I have a fairly simple program that uses the WebClient to go and download a URL's source code and pulls specific information by using Split. Though, if if it hits a redirect, it doesn't redirect itself. Which I've tried to correct by using the WebBrowser, though it's also not picking up the redirect. An example of what I mean is, for instance Sears.com, when you run a search. It runs it through and produces the results. If it returns only one item, then it redirects to said item.
(Note: Sears.com isn't the website that I am scraping, it is a mere example. It states in the Privacy use that web scraping is against the usage agreement)
How exactly would I allow the WebBrowser to accept the redirect? I tried to do a Do....Loop where it would check the URL until it's different from the search, and then scrape the information, but as you can figure, it doesn't work that well.
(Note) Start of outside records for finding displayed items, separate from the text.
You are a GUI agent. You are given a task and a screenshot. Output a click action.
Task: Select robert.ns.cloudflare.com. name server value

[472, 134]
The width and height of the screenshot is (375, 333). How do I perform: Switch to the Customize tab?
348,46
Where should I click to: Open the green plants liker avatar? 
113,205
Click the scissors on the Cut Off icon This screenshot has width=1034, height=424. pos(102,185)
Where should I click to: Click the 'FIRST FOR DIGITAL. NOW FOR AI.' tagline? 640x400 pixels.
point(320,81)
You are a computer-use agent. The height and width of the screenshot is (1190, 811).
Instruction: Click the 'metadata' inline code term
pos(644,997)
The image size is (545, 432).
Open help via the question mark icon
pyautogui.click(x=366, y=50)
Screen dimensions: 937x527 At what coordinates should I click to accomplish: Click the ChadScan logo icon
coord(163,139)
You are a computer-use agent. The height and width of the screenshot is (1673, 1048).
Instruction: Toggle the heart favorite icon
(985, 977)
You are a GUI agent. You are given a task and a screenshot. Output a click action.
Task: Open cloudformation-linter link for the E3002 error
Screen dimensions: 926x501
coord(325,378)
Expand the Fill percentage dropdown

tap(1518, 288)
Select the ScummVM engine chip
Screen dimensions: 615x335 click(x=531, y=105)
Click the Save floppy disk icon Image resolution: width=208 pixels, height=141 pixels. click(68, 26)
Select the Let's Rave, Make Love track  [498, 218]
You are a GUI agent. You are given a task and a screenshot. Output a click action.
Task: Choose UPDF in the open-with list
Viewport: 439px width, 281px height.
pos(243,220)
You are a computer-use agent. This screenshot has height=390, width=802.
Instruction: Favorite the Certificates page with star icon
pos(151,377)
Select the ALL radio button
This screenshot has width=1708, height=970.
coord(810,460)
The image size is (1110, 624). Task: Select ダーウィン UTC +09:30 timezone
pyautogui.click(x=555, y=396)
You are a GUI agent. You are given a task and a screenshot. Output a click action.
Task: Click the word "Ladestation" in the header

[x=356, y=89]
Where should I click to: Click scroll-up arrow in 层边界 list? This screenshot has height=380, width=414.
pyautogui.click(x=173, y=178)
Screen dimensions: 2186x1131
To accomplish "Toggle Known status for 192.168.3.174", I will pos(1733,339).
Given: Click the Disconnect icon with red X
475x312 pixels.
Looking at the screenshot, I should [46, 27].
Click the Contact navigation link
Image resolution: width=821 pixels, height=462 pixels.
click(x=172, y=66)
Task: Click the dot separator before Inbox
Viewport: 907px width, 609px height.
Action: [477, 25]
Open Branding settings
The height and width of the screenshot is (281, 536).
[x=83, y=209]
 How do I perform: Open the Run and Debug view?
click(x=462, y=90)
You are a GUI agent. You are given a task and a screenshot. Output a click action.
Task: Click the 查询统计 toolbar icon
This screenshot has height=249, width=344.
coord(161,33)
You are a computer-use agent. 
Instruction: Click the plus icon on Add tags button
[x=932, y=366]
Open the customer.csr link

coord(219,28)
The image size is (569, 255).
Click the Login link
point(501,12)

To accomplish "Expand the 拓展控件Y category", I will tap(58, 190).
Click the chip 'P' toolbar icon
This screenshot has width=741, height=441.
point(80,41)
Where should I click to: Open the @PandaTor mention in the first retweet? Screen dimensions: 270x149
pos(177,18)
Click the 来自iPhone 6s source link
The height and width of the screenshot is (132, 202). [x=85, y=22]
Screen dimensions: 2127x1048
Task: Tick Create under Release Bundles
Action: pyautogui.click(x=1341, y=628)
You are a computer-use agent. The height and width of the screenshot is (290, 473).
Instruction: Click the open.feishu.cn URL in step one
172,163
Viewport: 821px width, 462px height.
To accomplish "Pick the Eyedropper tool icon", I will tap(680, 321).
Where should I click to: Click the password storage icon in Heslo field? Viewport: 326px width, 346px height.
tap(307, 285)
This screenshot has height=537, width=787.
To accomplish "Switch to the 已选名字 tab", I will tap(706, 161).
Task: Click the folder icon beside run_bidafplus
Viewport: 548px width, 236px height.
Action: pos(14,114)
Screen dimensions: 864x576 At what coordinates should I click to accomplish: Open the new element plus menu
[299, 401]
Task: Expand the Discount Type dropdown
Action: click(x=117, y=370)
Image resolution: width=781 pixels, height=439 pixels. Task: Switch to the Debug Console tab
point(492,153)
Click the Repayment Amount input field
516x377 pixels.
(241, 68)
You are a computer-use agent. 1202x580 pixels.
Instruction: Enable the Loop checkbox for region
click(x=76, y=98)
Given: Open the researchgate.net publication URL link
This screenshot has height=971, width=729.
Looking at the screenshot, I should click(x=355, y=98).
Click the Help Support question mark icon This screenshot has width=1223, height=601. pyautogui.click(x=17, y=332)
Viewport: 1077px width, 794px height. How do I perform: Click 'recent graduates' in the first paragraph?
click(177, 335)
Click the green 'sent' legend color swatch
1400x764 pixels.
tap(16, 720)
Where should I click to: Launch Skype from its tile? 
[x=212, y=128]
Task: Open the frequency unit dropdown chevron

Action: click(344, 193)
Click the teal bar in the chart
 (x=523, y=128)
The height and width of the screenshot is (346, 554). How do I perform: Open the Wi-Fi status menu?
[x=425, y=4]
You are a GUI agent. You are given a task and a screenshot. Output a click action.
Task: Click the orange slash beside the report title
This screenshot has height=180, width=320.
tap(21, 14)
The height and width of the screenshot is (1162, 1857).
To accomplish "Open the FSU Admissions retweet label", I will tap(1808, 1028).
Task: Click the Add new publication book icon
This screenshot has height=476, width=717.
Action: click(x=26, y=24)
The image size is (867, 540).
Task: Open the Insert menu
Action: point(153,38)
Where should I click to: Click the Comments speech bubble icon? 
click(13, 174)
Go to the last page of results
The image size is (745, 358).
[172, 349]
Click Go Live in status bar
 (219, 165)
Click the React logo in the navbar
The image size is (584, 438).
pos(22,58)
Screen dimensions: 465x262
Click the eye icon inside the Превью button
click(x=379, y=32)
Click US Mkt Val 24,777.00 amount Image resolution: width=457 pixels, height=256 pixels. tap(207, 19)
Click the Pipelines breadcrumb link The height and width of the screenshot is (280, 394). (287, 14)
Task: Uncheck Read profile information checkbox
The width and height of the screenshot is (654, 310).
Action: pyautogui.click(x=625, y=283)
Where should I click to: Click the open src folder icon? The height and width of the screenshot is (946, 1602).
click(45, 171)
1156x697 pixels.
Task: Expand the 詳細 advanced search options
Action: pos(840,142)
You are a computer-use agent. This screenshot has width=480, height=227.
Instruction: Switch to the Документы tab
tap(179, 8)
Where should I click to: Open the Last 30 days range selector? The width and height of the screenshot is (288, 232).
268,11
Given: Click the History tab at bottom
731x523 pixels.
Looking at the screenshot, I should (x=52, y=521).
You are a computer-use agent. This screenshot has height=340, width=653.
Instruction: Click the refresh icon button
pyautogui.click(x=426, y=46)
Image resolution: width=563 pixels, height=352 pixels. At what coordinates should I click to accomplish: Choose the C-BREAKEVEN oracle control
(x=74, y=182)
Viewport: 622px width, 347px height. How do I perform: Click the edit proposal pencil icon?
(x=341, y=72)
Any other ideas?
Thank you
Re: Web Scraping to allow redirect?
Quote:
It states in the Privacy use that web scraping is against the usage agreement
It does indeed, which rather begs the question of why you thought it was a good example to give.
Scraping is against the Ts and Cs of the vast majority of sites out there and, as such, is a topic whose discussion we generally discourage on this site.
Re: Web Scraping to allow redirect?
Quote:
Originally Posted by
FunkyDexter
It does indeed, which rather begs the question of why you thought it was a good example to give.
Scraping is against the Ts and Cs of the vast majority of sites out there and, as such, is a topic whose discussion we generally discourage on this site.
It's an internal server that makes it incredibly difficult to query information from it, so web scraping using its search is quite a bit simpler, or at least I thought it would be. I used Sears.com mainly because I found it to work in a similar manner.
I wasn't aware it was discouraged, that's understandable though due to what you mentioned. I'm not too concerned about getting an answer. It was a side project that I'd thought would be a neat tool.
Thank you
Re: [RESOLVED] Web Scraping to allow redirect?
You have stated you are working internally, I can sympathize with your needs. I actually have the same needs sometimes with some of our older applications that don't have an API and will not be updated ever. It makes more sense for us to scrape 3000 internal web pages than to have someone manually do it.
Once you have the source code you need, the first thing you should do is create a watch on the variable and figure out what qualifies the need to perform a redirect. Once you establish the pattern that occurs, its just a matter of pointing to the URL that you are expecting based on the previous variable and initiate another download.
Re: [RESOLVED] Web Scraping to allow redirect?
Quote:
It's an internal server
Fair enough. There are some legitimate reasons to scrape but we tend to treat such questions with a healthy dose of cynicism because 9 times out of 10 someone's trying to do something they shouldn't. Particularly when they're a brand new user who hasn't had time to build up much trust yet.
Personally I'd still try to avoid scraping as a solution, even on an internal server. It's a flakey aproach at best and prone to error when teh marketting dept decide to give the web pages lok a bit of a touch up and don't bother telling IT:rolleyes:. As it's an internal server it's technically possible to stand up a web service to do what you want which would provide a more robust solution. Of course, that may not be politically possible.